Interview with UbiOps

Posted by World Summit AI on Aug 24, 2021 10:30:00 AM
World Summit AI

We’re very proud that UbiOps are one of our sponsors and will be joining us at #WSAI21 to give a workshop on #MLOps stacks.

UbiOps is a flexible, powerful and modern backend for data driven applications. It offers you a feature rich deployment and serving layer for your data science code, models and scripts. 

Experiencing first-hand how challenging it can be to turn an algorithm into a scalable application, Victor Pereboom and his co-founders decided to start building tools to make their lives easier offering deployment, serving and lifecycle management in a single powerful, easy-to-use environment which allows their customers to take their analytics 

Ahead of the summit, we caught up with CTO and co-founder, Victor Pereboom and Wouter Hollander, Partnerships and Integrations Manager at UbiOps to learn more about their vision for the future of AI and why they support World Summit AI.

UbiOps InterviewVictor Pereboom

What do you see as the 3 most important things for businesses in relation to AI at the moment?

1) I think it is currently too difficult for many to get their AI systems from the lab to the field, actually running them in production. Mainly because there is a gap in tech skills and understanding between software teams and data science teams. In order to deliver value, this should improve.

2) Data quality and availability often remains a limiting factor and killer of many AI projects. A good data collection and processing infrastructure should become even more of a boardroom priority. Especially with a long-term vision behind it.

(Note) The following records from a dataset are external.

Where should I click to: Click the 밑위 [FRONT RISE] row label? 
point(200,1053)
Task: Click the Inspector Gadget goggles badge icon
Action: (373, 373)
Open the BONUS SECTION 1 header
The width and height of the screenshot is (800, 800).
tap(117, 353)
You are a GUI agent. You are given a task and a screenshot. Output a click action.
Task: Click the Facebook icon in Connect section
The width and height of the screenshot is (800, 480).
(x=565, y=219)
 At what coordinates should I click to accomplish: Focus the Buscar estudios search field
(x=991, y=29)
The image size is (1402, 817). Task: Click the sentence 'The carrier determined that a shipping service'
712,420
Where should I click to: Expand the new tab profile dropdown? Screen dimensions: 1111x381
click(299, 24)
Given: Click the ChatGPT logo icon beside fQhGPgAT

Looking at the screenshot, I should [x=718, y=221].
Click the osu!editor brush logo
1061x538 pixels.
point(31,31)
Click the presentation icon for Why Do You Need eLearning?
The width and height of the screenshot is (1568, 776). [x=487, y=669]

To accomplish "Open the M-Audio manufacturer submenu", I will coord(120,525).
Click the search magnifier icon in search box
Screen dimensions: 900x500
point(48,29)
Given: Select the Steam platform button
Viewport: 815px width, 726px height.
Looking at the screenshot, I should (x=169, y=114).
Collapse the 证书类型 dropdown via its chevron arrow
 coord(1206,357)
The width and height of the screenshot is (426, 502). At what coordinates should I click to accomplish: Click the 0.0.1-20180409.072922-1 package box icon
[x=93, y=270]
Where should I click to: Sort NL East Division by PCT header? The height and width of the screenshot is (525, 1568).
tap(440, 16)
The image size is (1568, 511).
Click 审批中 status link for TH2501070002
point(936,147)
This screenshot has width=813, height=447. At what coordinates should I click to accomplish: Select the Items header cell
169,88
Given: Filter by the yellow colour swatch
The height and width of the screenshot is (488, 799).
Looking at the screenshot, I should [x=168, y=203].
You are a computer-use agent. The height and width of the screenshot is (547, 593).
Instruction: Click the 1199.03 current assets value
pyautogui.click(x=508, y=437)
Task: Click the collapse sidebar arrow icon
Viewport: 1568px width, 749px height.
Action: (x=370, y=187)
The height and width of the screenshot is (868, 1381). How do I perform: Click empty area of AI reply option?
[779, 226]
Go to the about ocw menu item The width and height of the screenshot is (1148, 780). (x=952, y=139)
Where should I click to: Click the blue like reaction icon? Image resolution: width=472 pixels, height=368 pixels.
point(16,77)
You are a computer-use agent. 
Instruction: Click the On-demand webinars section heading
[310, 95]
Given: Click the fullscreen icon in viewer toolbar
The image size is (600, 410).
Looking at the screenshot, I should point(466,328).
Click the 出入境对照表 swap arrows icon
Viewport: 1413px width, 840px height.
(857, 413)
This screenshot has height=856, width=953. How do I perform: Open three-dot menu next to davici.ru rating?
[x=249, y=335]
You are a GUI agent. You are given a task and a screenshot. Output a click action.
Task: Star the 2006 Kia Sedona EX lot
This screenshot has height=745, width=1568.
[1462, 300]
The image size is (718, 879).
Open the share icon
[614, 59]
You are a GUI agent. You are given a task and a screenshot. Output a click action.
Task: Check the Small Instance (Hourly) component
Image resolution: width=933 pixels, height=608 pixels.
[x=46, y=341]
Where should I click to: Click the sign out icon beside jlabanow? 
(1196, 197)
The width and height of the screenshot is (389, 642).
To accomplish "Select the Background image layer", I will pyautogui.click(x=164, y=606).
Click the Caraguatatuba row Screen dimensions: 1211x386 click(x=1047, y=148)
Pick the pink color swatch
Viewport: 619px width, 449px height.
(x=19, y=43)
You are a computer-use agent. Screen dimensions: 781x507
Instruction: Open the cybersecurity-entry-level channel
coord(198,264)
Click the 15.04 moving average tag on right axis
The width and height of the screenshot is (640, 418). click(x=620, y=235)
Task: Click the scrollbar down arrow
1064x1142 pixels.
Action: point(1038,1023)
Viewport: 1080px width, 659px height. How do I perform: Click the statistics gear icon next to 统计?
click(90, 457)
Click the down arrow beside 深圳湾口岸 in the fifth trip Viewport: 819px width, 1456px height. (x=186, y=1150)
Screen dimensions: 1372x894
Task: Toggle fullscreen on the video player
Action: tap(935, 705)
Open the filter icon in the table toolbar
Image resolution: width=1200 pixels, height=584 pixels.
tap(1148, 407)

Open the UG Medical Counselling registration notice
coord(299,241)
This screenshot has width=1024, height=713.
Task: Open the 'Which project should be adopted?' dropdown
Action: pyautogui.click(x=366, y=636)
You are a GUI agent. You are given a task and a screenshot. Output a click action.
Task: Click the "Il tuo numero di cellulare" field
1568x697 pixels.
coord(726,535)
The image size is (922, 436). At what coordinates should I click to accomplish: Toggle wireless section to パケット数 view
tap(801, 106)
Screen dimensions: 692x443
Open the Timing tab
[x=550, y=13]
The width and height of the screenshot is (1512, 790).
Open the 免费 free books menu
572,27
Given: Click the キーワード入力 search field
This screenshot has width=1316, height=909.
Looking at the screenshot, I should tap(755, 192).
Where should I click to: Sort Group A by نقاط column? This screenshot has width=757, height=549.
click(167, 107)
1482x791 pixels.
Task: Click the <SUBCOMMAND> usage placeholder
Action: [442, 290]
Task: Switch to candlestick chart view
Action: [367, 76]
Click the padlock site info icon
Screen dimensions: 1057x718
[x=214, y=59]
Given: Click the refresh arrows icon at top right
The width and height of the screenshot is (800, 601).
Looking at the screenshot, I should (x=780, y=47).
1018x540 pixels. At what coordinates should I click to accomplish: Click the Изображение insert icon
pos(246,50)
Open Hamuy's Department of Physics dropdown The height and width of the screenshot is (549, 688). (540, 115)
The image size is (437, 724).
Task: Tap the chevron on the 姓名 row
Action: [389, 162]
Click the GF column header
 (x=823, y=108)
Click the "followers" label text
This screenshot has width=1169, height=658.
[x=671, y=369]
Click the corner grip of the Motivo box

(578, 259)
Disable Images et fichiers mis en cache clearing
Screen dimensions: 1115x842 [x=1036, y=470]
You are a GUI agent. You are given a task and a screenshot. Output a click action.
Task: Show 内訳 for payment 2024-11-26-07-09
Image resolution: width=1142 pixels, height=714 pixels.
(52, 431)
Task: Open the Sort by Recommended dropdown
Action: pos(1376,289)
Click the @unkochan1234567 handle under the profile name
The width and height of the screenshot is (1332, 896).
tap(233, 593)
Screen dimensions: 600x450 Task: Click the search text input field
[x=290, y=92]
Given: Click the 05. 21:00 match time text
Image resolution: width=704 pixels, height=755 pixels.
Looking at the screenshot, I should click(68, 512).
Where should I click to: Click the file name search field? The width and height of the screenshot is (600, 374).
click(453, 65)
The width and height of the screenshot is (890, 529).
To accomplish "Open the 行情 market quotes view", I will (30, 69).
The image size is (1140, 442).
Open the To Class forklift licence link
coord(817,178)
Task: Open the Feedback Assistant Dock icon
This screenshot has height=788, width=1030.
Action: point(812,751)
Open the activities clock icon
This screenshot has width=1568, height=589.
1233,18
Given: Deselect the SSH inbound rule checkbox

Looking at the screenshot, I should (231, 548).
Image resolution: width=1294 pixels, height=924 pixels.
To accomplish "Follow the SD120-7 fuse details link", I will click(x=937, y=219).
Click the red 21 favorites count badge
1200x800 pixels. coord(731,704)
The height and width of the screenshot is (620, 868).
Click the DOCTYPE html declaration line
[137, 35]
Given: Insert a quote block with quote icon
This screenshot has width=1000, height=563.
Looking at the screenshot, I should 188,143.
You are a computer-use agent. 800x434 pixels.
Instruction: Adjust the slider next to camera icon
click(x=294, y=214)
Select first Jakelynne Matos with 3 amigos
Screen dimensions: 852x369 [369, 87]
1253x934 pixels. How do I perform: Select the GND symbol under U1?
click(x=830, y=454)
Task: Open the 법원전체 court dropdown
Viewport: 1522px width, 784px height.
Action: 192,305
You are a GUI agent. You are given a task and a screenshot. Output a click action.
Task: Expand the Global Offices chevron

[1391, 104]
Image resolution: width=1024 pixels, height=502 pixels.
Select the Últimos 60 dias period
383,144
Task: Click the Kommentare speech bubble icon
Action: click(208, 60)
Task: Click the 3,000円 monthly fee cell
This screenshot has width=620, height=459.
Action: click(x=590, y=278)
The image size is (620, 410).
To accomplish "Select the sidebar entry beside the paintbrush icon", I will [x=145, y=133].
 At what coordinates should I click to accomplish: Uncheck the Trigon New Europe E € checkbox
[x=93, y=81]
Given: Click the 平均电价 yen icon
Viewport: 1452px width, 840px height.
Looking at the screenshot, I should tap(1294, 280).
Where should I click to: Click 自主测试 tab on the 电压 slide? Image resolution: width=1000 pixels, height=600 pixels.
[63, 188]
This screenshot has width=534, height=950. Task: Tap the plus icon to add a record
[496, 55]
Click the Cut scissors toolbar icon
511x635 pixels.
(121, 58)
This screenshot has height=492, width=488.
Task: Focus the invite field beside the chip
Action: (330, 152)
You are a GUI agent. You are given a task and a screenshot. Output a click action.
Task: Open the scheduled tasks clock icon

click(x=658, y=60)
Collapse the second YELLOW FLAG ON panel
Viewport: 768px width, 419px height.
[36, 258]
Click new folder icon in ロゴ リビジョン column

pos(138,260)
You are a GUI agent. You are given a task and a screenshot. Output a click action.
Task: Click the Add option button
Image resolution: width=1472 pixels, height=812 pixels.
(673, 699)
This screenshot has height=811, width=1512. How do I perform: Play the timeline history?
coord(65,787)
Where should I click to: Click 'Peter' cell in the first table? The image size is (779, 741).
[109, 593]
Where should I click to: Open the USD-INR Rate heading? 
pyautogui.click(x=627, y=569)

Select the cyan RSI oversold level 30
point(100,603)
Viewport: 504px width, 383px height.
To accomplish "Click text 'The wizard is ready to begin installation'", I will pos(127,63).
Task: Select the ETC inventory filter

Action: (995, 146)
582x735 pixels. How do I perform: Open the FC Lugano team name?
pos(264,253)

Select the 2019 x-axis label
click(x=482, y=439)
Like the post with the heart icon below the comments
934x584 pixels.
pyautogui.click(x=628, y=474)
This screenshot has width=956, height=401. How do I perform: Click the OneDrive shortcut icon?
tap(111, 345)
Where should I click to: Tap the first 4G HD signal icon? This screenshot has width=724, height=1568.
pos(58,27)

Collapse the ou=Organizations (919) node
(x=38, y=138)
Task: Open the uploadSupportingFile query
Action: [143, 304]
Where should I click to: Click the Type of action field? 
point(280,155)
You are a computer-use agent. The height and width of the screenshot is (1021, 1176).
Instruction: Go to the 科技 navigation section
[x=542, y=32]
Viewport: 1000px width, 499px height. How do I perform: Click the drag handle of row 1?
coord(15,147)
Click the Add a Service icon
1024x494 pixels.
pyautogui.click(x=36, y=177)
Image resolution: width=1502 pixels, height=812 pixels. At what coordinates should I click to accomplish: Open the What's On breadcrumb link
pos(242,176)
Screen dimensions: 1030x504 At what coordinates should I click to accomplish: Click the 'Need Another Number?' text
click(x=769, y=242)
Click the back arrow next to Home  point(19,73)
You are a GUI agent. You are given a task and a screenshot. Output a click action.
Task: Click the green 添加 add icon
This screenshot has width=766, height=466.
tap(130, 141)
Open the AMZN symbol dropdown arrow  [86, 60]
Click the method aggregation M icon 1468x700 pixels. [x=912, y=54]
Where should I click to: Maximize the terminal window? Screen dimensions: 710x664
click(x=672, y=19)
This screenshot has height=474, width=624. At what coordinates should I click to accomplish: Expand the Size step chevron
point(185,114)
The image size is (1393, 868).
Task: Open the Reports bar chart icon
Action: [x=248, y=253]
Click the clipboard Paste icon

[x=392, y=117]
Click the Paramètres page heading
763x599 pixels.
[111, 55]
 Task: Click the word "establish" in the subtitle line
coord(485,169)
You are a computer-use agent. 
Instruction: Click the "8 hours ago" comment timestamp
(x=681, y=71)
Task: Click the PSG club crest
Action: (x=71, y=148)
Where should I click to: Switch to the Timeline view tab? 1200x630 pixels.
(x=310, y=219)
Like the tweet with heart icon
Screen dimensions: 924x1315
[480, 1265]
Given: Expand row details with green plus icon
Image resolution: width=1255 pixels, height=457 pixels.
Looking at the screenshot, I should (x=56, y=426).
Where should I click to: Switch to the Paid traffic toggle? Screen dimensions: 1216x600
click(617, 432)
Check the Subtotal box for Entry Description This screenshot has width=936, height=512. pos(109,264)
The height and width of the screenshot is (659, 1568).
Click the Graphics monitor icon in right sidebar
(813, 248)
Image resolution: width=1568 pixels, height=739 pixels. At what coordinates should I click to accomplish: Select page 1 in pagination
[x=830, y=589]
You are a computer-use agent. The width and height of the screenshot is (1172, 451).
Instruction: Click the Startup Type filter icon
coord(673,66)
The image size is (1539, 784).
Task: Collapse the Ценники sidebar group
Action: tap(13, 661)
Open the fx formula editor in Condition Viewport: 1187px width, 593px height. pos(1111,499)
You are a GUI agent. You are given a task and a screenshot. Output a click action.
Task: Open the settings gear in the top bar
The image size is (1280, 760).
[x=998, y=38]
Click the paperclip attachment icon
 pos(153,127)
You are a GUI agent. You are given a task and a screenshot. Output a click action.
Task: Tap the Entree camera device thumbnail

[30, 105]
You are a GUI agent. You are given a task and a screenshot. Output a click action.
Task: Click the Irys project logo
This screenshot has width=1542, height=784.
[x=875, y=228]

3) Sharing building blocks for AI systems and democratizing the development of algorithms. This will greatly improve the efficiency of teams within companies, but also for the broader ecosystem.

What do you see as the 3 most important things for humanity in relation to AI at the moment?

1) Trust. It is an essential aspect that people understand how their data is used and that AI is not magic.

2) The energy footprint of AI should not be underestimated and should get more awareness. AI models become larger and larger, and cloud services make it too easy to just add more compute to a problem instead of making the analytics more efficient. Energy labels for AI systems should become a thing.

3) Access to high quality data will become an even more distinguishing factor in who can develop good performing AI systems and who can't, resulting in unfair advantage of data-rich entities.

How do you think AI will make its biggest mark in business/on humanity/the world in the next 5 years? 10 years? 20 years?

In the next 5 years, businesses will improve greatly in how to run AI at scale so more applications can have advanced analytics in them. Both in the cloud as on the edge. The ability to run AI in production is an important step towards broader adoption, as it becomes easier to run "AI behind anything". Practices and developments like MLOps will help us to create standards and reduce risks around running AI in production.

10 years from now AI will have a more decentralized character. I expect the current paradigm of migrating and processing all our data in central hubs (e.g. cloud data centers) will slowly transform in a more decentralized approach, both for AI training and inference practices. This distribution and democratization will result in more efficiency, but also better information security by design.

20 years from now is a long time. There will definitely be a form of analytics or AI in almost all electronic devices available. Assuming the developments in AI research have led us to models and algorithms that are capable of associative tasks and reasoning beyond the context of their training data, it would make them able to perform a different realm of tasks beyond narrow AI. But AI capabilities will remain limited if the data distribution they are trained on remains a sparse representation of the real world. Therefore, to get to a point beyond narrow AI we first need to improve data capturing technology and data quality if we really want to enable to train models on a digital data equivalent of what’s going on in the real world.

If you could solve any global problem in the world with AI, what would it be?

Better understanding climate dynamics and weather patterns would be an amazing area for AI to flourish. The complex nature of these systems lends itself well for a data driven approach, combined with the fact that there is a lot of data available. This could help us in analyzing and understanding local weather patterns and climate effects in vulnerable areas, but for instance also anticipating energy demand.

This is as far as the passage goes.